Sofern ein Reparaturschaden vorliegt, ist darauf zu achten, dass das Fahrzeug vollständig und fachgerecht repariert wird. Dazu ist der Leasingnehmer vertraglich verpflichtet, damit der Leasinggeber am Ende des Vertrages auch den Gegenwert des Wagens ungeschmälert zur Verfügung hat.
Bei einem Totalschaden schuldet der Schädiger dem Geschädigten den Wiederbeschaffungswert. Wird der Leasingvertrag aufgrund des Totalschadens beendet, schuldet der Leasingnehmer dem Leasinggeber nach dem Leasingvertrag aber den sog. Buchwert.
Gerade bei einem Leasingvertrag ohne anfängliche Sonderzahlung und kleineren Ratenzahlungen dauert es lange, bis der Buchwert im Verhältnis von Leasinggeber zu Leasingnehmer nicht mehr höher ist als der Wiederbeschaffungswert.
So kann es also sein, dass vertragsrechtlich der Leasingnehmer dem Leasingeber nach Eingang des von der Haftpflichtversicherung des Schädigers bezahlten Wiederbeschaffungswertes noch Geld schuldet, obwohl der Leasingvertrag wegen des Totalschadens vertragsgemäß beendet wird. Hierfür gibt es spezielle Versicherungen (sog. GAP Versicherungen), die diese Lücke schließen. Es empfiehlt sich, diese mit dem Leasingvertrag gemeinsam abzuschließen. Fehlt nämlich eine solche Versicherung, muss der Leasingnehmer die Differenz zwischen Buchwert und Wiederbeschaffungswert selbst zahlen.
Wertminderung
Die wird Minderung steht meistens dem Leasinggeber zu. Die Leasinggesellschaft muss den Wert am Ende des Leasingvertrags realisieren. Allerdings gibt es auch hier unterschiedliche Vertragsgestaltungen, so dass jedenfalls die Leasinggesellschaft angefragt werden sollte, an wen die Wertminderung im Einzelfall ausbezahlt werden soll.
Mietwagen/Nutzungsausfall
Der Leasingnehmer muss auch während der fehlenden Nutzungsmöglichkeit des Fahrzeugs aufgrund des Unfalls die Leasingraten weiter bezahlen. Für die Dauer der Reparatur kann der Leasingnehmer dafür aber entweder einen Mietwagen beanspruchen oder Nutzungsausfall geltend machen.
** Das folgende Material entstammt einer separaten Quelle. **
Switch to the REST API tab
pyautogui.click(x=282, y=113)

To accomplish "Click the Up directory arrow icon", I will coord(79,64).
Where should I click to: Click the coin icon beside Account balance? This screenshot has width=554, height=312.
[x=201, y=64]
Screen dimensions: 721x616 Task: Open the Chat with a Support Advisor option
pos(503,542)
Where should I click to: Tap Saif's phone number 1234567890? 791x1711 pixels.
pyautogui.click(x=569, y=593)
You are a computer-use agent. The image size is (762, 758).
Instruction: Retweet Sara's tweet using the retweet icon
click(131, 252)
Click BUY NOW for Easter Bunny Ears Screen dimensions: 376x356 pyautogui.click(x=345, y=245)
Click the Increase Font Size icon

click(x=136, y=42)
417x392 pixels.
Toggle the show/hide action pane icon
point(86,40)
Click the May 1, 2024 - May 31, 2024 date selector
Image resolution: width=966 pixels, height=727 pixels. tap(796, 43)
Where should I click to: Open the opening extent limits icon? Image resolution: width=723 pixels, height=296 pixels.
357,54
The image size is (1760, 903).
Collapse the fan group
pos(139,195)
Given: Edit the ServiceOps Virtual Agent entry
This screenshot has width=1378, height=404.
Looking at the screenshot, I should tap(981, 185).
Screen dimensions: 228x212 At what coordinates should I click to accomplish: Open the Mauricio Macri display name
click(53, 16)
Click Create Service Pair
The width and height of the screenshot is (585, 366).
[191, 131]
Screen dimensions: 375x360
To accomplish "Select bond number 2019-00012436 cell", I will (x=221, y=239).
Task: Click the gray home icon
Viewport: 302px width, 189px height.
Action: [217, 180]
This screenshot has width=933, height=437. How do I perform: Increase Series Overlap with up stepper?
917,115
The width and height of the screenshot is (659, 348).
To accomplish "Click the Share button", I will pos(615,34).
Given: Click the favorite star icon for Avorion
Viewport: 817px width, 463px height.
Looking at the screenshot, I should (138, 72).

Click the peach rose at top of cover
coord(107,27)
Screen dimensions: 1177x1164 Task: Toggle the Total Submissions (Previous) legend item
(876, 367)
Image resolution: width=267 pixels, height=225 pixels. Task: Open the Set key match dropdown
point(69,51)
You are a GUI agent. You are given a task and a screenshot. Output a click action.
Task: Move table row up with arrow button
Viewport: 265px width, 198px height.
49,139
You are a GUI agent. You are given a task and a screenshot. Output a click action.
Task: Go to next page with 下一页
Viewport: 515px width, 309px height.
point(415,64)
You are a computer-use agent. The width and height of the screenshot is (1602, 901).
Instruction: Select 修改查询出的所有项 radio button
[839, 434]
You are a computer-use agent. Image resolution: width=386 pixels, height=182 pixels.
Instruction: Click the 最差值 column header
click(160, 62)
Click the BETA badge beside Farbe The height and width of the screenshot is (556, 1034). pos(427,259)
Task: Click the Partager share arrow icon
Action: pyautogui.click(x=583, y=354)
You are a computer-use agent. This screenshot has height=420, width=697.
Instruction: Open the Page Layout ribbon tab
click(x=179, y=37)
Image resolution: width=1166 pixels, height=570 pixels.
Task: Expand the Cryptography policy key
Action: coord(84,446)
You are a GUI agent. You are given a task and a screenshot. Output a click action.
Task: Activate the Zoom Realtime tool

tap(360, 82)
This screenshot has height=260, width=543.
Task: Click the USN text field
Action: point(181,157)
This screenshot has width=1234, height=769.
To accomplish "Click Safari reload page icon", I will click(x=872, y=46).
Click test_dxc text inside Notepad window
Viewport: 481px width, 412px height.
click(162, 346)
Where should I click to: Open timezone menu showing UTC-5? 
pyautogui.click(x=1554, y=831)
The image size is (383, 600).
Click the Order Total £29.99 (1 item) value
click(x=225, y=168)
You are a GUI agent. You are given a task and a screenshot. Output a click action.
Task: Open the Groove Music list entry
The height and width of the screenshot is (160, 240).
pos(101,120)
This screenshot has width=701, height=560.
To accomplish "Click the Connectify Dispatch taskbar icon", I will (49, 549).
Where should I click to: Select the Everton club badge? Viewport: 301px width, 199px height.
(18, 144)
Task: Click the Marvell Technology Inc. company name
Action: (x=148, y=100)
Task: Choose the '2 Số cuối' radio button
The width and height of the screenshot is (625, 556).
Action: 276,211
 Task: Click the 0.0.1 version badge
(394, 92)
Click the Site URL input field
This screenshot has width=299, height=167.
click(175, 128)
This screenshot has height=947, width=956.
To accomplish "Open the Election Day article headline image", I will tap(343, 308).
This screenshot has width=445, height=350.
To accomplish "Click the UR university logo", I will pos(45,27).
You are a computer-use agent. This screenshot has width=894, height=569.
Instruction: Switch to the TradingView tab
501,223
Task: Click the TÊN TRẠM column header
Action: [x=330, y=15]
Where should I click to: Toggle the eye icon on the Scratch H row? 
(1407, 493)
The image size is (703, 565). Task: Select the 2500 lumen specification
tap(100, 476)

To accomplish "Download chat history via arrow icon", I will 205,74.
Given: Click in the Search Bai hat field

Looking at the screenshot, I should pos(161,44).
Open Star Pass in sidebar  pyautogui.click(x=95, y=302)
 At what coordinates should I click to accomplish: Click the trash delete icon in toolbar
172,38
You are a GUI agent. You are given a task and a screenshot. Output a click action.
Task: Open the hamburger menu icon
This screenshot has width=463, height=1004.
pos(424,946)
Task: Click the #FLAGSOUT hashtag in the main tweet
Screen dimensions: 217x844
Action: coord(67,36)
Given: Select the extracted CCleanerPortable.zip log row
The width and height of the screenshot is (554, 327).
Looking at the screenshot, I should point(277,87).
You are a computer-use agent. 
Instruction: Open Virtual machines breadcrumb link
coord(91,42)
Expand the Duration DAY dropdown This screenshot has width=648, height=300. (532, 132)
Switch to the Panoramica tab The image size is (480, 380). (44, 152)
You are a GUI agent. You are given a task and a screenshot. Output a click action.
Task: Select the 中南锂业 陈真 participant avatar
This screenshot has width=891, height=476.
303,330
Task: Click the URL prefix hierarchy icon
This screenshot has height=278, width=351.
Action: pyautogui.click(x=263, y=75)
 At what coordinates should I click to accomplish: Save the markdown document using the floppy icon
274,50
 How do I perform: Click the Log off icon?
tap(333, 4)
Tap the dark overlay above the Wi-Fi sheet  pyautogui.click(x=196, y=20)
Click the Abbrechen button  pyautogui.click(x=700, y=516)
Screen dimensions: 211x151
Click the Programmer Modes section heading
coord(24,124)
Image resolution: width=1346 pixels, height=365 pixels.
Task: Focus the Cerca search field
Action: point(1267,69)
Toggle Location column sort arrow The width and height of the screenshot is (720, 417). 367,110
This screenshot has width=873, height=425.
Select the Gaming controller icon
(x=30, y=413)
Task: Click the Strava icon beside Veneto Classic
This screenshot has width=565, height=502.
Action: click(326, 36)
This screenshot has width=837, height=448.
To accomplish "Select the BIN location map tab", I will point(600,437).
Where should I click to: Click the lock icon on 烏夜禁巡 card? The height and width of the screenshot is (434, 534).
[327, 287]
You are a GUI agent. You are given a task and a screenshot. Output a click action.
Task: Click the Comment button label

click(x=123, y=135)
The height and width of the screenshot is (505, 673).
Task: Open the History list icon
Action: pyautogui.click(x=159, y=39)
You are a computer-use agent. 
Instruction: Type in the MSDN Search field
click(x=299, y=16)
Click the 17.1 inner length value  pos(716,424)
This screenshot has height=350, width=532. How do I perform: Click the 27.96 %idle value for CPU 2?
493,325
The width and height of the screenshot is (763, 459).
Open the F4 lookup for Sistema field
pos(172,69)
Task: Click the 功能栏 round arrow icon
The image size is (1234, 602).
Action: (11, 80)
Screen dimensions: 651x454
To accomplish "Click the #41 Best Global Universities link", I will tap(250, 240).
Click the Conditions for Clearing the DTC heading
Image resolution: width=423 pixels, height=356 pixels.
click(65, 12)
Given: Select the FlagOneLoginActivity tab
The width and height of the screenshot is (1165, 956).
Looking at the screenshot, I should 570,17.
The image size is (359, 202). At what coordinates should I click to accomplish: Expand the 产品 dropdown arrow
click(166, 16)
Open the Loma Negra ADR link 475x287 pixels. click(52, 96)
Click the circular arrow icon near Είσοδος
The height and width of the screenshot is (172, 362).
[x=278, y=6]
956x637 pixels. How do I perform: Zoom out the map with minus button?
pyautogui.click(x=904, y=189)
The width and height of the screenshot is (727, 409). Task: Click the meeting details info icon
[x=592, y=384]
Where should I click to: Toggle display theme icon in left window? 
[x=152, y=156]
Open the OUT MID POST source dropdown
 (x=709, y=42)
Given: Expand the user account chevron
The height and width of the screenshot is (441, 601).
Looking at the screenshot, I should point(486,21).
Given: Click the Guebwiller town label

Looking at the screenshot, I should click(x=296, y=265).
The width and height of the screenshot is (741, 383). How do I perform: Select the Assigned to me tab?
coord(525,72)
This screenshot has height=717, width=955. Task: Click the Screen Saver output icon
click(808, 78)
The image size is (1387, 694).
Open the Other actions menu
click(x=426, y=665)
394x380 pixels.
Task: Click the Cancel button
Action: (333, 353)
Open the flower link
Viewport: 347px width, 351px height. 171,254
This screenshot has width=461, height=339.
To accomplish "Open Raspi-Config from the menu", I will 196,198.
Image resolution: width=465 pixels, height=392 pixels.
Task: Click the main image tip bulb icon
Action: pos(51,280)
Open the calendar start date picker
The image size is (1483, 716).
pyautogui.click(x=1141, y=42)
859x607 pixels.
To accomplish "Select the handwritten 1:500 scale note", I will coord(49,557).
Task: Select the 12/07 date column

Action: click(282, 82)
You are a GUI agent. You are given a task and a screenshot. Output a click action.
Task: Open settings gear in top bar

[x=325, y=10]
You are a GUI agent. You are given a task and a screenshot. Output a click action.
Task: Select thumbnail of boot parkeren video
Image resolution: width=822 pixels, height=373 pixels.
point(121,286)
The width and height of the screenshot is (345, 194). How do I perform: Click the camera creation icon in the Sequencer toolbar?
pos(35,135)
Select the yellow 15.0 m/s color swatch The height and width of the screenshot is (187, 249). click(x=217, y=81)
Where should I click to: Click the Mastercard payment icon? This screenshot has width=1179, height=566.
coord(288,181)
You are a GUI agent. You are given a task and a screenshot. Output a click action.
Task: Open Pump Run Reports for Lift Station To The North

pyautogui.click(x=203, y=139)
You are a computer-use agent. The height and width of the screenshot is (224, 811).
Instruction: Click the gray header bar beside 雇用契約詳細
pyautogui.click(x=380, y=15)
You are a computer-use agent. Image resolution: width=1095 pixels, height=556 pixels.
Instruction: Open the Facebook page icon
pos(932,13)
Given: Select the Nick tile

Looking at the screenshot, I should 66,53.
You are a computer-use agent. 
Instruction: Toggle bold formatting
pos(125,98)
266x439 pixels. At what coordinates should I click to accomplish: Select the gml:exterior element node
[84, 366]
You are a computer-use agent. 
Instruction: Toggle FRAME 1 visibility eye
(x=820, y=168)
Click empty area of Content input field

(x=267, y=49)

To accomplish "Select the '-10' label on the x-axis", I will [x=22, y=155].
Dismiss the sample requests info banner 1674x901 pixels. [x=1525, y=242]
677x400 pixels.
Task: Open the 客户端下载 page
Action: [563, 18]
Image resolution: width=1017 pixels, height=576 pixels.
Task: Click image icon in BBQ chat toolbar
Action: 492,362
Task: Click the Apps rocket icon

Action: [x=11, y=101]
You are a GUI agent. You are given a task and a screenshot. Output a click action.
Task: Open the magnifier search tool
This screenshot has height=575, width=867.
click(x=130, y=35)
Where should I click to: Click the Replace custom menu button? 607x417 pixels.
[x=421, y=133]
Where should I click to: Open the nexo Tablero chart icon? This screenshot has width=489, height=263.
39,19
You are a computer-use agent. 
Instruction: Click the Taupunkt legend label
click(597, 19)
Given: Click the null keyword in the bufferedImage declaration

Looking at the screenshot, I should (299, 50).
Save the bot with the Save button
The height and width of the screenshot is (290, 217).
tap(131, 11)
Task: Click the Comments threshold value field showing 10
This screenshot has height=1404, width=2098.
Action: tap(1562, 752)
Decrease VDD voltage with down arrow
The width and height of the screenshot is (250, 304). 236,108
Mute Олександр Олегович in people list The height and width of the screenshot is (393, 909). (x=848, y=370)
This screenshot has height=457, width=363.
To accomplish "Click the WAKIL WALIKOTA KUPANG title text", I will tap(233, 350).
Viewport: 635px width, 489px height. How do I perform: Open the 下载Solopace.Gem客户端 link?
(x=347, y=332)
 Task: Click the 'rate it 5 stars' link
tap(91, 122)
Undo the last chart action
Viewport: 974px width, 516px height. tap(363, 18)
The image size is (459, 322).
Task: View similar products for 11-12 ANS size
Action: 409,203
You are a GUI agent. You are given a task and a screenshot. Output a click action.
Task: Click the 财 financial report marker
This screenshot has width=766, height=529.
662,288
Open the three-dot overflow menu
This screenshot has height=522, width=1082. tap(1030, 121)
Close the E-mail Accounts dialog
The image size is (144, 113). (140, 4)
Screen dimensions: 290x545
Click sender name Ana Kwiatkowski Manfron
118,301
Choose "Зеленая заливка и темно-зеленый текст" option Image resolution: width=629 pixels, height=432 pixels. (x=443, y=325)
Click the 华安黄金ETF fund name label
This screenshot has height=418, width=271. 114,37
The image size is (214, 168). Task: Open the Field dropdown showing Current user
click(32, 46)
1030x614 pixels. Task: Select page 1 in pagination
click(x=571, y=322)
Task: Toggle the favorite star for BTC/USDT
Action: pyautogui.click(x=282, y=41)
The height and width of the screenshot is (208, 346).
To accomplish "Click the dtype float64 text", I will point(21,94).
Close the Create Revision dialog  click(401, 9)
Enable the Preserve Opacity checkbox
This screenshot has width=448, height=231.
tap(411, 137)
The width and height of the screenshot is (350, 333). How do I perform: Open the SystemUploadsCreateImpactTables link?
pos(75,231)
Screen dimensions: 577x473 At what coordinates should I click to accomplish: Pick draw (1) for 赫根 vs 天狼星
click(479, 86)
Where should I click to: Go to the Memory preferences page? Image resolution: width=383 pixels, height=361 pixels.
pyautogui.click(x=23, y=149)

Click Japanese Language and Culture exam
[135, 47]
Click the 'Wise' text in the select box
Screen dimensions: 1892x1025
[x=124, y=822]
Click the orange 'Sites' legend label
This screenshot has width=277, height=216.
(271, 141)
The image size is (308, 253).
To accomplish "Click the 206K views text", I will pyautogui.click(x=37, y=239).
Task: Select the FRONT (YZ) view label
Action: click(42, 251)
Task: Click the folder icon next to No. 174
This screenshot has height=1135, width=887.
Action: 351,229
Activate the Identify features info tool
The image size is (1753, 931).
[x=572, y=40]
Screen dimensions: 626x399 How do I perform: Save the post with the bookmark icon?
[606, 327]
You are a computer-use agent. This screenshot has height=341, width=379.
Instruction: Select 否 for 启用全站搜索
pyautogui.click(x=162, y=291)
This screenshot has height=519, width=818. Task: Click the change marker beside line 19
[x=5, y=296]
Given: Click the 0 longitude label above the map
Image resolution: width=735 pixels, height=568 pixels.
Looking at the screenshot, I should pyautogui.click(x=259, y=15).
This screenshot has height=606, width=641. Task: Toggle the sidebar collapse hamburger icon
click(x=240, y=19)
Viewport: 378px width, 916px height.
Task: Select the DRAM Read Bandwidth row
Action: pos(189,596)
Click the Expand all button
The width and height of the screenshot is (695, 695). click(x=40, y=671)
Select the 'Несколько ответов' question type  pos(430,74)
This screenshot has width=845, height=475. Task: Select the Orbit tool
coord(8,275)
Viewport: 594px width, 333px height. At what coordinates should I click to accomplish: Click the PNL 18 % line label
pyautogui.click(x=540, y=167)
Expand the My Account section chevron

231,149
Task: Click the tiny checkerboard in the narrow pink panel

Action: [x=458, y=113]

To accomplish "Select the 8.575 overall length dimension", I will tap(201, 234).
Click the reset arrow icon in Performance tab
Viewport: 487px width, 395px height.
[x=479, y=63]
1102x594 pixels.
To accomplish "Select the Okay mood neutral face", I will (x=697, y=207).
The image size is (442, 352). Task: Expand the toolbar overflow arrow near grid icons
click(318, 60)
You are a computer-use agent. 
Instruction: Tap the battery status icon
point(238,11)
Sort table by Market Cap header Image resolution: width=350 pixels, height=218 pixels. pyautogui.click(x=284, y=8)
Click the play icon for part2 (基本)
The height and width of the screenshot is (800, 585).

Umsatzsteuer (=Mehrwertsteuer)
Die Umsatzsteuer (=Mehrwertsteuer) ist für den Privatkunden und nicht zum Vorsteuerabzug berechtigte Unternehmer bei der Regulierung von Haftpflichtschäden bei einem unverschuldeten Verkehrsunfall nur dann eine ersatzfähige Position, „wenn und soweit" sie aufgewendet wurde (§ 249 Absatz 2 S. 2 BGB). Ist das verunfallte Fahrzeug ein Leasing-Fahrzeug, gibt es einige Besonderheiten.